The role of animal-based food has perhaps never been more important than today, when hidden hunger still affects two billion people, and climate change has already begun to impact agricultural systems. At an event co-organized by Embassy of the Federal Republic of Germany–Washington, the Farm Foundation, and IFPRI on The Future of Livestock: Enhancing Sustainability, Responsibility and Efficiency, experts from research, government, and the private sector discussed how livestock fits into a sustainable food future.
IFPRI Director General Shenggen Fan noted the complexity of our relationship to animal protein. On one hand, it “plays a huge role for children, who, if they do not have access to animal-based protein...can be stunted.” On the other, its consumption remains one of the largest contributors to anthropogenic climate change. So, as Fan asked, “How can we make sure that we have a sustainable, responsible, and efficient livestock system and still meet [dietary] requirements for animal protein?”
Panelist Friedrich Wacker, head of the Directorate on International Cooperation, German Federal Ministry of Food and Agriculture, provided perspective from the 10th annual Global Forum for Food and Agriculture (GFFA), recently held in Berlin. Wacker noted that participants “identified four central challenges that must be reconciled with each other: Food security; improvement of livelihoods; protection of resources and climate; and betterment of animal health and welfare.” The complexity of these challenges is magnified by rising demand for animal-based proteins, he said, and by the role of livestock in “securing livelihoods, creating incomes and employment, and in its socio-cultural functions.” Ministers at the conference responded to these challenges with commitments to improved research and the prevention of loss and waste in the livestock sector. They also affirmed their support for improving investment in livestock and enhancing access to markets, while promoting environmentally sustainable farming and committing to the implementation of strategies for animal welfare.
The livestock industry is also taking note of the changing food landscape in both the dairy and meat sectors. Karen Scanlon, vice president of sustainability for the Dairy Management Inc. Innovation Center for US Dairy, outlined the progress that has been made already in shrinking the ecological footprint of the dairy industry. A 2007 Cornell study demonstrates improved modern efficiencies: Producing a gallon of milk required 90 percent less cropland in 2007 than it did in 1944. The dairy industry has embarked on a “sustainability journey … making smart business decisions and production changes to increase efficiency,” she said. Dairy leaders have also created an official commitment to sustainability, stating the goal to exercise stewardship in every part of dairy production, from cows to the community.
Larger corporations are also taking note of progress on sustainable practices. Joe Swedberg, Farm Foundation board chairman and former vice president of legislative affairs with Hormel Foods, noted that consumers are now helping companies like Hormel guide their policies, which have increasingly leaned toward transparency and frequent evaluation. Hormel’s Pork Quality Assurance Plus (PQA+) program requires that participating producers be trained and take part in audits of animal care and welfare, including antibiotic use and husbandry practices. Hormel has also supplied food aid, producing shelf-stable turkey products made from meat that would usually go to waste. Consumer engagement on these issues means it is now good business to think about animal welfare and make animal protein more efficient and sustainable to produce.
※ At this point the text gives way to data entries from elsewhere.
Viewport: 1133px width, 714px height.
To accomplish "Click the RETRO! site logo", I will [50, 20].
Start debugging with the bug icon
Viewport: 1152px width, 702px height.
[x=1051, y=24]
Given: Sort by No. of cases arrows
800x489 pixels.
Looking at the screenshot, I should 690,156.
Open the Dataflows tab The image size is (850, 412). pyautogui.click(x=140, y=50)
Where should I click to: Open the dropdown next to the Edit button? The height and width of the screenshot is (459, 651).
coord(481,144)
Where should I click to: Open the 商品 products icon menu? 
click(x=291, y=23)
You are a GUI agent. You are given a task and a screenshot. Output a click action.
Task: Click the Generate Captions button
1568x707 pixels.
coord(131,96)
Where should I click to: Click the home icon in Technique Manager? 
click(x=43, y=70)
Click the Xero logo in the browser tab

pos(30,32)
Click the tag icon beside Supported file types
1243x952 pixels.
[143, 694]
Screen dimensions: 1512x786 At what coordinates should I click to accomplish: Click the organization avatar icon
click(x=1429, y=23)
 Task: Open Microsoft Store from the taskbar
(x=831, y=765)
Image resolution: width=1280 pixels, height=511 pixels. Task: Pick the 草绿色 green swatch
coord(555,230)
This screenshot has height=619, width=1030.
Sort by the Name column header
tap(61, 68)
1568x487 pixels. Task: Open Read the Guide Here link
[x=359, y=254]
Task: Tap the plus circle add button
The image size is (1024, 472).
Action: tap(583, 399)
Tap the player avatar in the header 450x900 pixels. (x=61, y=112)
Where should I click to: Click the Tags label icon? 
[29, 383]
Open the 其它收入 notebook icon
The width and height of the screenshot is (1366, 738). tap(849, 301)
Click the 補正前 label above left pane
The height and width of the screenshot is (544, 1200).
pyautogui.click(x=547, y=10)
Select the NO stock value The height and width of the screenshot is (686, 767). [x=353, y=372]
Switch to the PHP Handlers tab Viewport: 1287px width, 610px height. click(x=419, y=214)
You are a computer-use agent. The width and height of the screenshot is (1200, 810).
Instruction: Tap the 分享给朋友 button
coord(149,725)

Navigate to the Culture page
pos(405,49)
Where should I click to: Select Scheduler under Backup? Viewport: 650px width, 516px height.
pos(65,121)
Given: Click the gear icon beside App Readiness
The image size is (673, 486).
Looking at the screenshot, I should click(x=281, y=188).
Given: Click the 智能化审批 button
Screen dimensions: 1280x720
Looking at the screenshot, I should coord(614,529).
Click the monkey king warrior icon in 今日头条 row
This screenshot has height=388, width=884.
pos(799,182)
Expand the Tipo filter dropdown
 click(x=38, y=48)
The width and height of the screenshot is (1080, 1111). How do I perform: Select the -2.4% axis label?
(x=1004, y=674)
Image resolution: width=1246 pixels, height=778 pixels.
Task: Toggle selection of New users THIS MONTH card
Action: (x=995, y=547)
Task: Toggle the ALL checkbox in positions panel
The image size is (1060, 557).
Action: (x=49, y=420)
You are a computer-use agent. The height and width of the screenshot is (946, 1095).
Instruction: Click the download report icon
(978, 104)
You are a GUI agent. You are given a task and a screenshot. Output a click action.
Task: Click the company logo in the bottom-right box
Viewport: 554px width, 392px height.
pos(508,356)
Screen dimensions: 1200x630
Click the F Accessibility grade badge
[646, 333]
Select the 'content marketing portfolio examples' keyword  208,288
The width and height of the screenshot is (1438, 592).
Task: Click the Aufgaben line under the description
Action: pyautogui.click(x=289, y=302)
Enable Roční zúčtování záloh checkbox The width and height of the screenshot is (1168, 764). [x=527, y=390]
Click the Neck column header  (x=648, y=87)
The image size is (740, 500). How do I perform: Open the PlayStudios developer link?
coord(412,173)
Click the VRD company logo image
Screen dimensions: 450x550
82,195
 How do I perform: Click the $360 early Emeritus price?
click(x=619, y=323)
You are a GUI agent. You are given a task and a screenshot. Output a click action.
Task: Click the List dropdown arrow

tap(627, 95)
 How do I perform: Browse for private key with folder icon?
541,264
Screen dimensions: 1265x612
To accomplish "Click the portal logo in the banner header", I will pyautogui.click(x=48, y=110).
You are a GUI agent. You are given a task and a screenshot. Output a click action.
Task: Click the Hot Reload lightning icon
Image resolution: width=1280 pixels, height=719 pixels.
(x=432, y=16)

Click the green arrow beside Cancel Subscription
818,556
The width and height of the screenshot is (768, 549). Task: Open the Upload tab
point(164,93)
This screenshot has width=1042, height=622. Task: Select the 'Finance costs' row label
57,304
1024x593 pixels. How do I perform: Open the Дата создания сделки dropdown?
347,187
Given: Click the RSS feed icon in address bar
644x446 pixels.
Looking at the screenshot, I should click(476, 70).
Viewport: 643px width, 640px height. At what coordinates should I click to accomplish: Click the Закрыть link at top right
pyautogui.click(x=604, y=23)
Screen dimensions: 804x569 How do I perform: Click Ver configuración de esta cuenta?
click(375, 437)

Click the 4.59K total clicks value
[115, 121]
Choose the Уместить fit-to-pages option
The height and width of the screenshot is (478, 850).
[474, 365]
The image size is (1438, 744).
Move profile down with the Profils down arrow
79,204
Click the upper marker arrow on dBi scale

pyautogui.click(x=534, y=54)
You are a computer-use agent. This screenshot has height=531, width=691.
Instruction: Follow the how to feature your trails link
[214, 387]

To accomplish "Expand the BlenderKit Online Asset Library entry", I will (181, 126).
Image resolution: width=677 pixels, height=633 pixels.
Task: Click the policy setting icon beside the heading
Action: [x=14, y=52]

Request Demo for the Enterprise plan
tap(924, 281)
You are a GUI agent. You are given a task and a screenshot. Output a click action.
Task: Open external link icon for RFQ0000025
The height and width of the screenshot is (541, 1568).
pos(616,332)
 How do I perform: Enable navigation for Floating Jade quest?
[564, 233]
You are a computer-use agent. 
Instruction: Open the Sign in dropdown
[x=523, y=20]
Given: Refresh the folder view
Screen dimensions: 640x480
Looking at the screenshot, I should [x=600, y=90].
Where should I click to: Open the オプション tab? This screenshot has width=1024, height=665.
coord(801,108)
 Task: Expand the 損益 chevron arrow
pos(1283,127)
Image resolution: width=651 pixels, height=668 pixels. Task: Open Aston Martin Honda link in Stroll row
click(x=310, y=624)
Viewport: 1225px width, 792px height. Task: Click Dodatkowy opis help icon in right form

Christopher Delgado, a consultant with the Africa Agricultural Policy Unit at the World Bank, shined a light on the rapid growth in consumption of animal products in developing countries, where meat consumption rose 275 percent between 1982-4 and 2014-16. Delgado cited a World Resources Institute report that shows this trend will continue, predicting a 70 percent increase in demand for calories worldwide by 2050, much of which will come from meat and dairy. This scramble for calories bodes poorly for climate change mitigation if damaging agricultural practices such as deforestation and other land-use changes are not curtailed. Booming demand underlines the importance of sustainable, efficient animal husbandry practices, Delgado said.
John McDermott, director of the CGIAR Research Program on Agriculture for Nutrition and Health, noted that solutions to these challenges won’t always be driven by large-scale production efficiency concerns. The key is to “think about resilience more than production efficiency.” McDermott suggested a few solutions to this resilience challenge: Adopting modern practices helps to bring more producers in the global market, with new technologies improving the safety of products from countries once deemed risks to public health. Participating in organizations will also be crucial to livestock farmers’ capacity to adapt to changing markets—while cooperatives have been a helpful model in the past, scaling up production may require that farmers find new ways to organize and communicate amongst themselves. Finally, the introduction of better food system technology, including the tracking of products and diseases, will prove necessary in modernizing and streamlining the growing network of dairy production.
As Astrid Jakobs de Pádua, minister counselor for food and agriculture at the German Embassy, noted in her closing remarks, behind these diverse emerging solutions there is a strong need for building alliances and sustaining dialogue around ways to meet the growing demand for animal products. The world is changing how it eats, and as a result we must change how we raise livestock.
Katherine Peinhardt is a freelance writer.